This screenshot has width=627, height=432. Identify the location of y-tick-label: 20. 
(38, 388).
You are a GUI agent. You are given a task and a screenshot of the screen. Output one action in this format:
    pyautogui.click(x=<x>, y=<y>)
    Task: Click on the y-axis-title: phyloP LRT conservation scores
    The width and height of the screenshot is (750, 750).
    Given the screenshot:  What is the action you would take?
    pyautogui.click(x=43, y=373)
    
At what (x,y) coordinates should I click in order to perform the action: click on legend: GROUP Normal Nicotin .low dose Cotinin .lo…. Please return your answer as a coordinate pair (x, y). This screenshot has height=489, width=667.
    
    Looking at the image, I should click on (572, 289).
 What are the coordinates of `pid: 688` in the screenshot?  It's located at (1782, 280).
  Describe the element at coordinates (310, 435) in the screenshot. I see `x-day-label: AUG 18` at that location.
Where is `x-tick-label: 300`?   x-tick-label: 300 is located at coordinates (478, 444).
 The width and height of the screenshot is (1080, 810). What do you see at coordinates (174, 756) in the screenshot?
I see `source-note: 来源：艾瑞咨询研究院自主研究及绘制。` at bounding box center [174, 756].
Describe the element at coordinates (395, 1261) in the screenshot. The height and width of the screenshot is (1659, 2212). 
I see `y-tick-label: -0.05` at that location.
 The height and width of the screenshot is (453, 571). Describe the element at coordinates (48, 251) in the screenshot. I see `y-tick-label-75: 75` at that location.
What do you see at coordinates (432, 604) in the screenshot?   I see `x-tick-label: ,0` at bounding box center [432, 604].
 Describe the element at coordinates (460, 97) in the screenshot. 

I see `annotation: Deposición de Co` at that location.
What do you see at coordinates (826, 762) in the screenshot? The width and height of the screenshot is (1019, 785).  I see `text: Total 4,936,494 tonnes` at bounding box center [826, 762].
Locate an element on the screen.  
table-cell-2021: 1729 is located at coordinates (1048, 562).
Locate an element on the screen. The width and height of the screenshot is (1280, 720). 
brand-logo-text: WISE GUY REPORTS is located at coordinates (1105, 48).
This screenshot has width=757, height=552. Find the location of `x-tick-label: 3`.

============

Task instructions
Write out every line above verbatim, keeping each character, space, and line break unchanged.

Exercise output
This screenshot has width=627, height=432. Identify the location of y-tick-label: 20. 
(38, 388).
You are a GUI agent. You are given a task and a screenshot of the screen. Output one action in this format:
    pyautogui.click(x=<x>, y=<y>)
    Task: Click on the y-axis-title: phyloP LRT conservation scores
    The width and height of the screenshot is (750, 750).
    Given the screenshot:  What is the action you would take?
    pyautogui.click(x=43, y=373)
    
At what (x,y) coordinates should I click in order to perform the action: click on legend: GROUP Normal Nicotin .low dose Cotinin .lo…. Please return your answer as a coordinate pair (x, y). This screenshot has height=489, width=667.
    
    Looking at the image, I should click on (572, 289).
 What are the coordinates of `pid: 688` in the screenshot?  It's located at (1782, 280).
  Describe the element at coordinates (310, 435) in the screenshot. I see `x-day-label: AUG 18` at that location.
Where is `x-tick-label: 300`?   x-tick-label: 300 is located at coordinates (478, 444).
 The width and height of the screenshot is (1080, 810). What do you see at coordinates (174, 756) in the screenshot?
I see `source-note: 来源：艾瑞咨询研究院自主研究及绘制。` at bounding box center [174, 756].
Describe the element at coordinates (395, 1261) in the screenshot. The height and width of the screenshot is (1659, 2212). 
I see `y-tick-label: -0.05` at that location.
 The height and width of the screenshot is (453, 571). Describe the element at coordinates (48, 251) in the screenshot. I see `y-tick-label-75: 75` at that location.
What do you see at coordinates (432, 604) in the screenshot?   I see `x-tick-label: ,0` at bounding box center [432, 604].
 Describe the element at coordinates (460, 97) in the screenshot. 

I see `annotation: Deposición de Co` at that location.
What do you see at coordinates (826, 762) in the screenshot? The width and height of the screenshot is (1019, 785).  I see `text: Total 4,936,494 tonnes` at bounding box center [826, 762].
Locate an element on the screen.  
table-cell-2021: 1729 is located at coordinates (1048, 562).
Locate an element on the screen. The width and height of the screenshot is (1280, 720). 
brand-logo-text: WISE GUY REPORTS is located at coordinates (1105, 48).
This screenshot has width=757, height=552. Find the location of `x-tick-label: 3`.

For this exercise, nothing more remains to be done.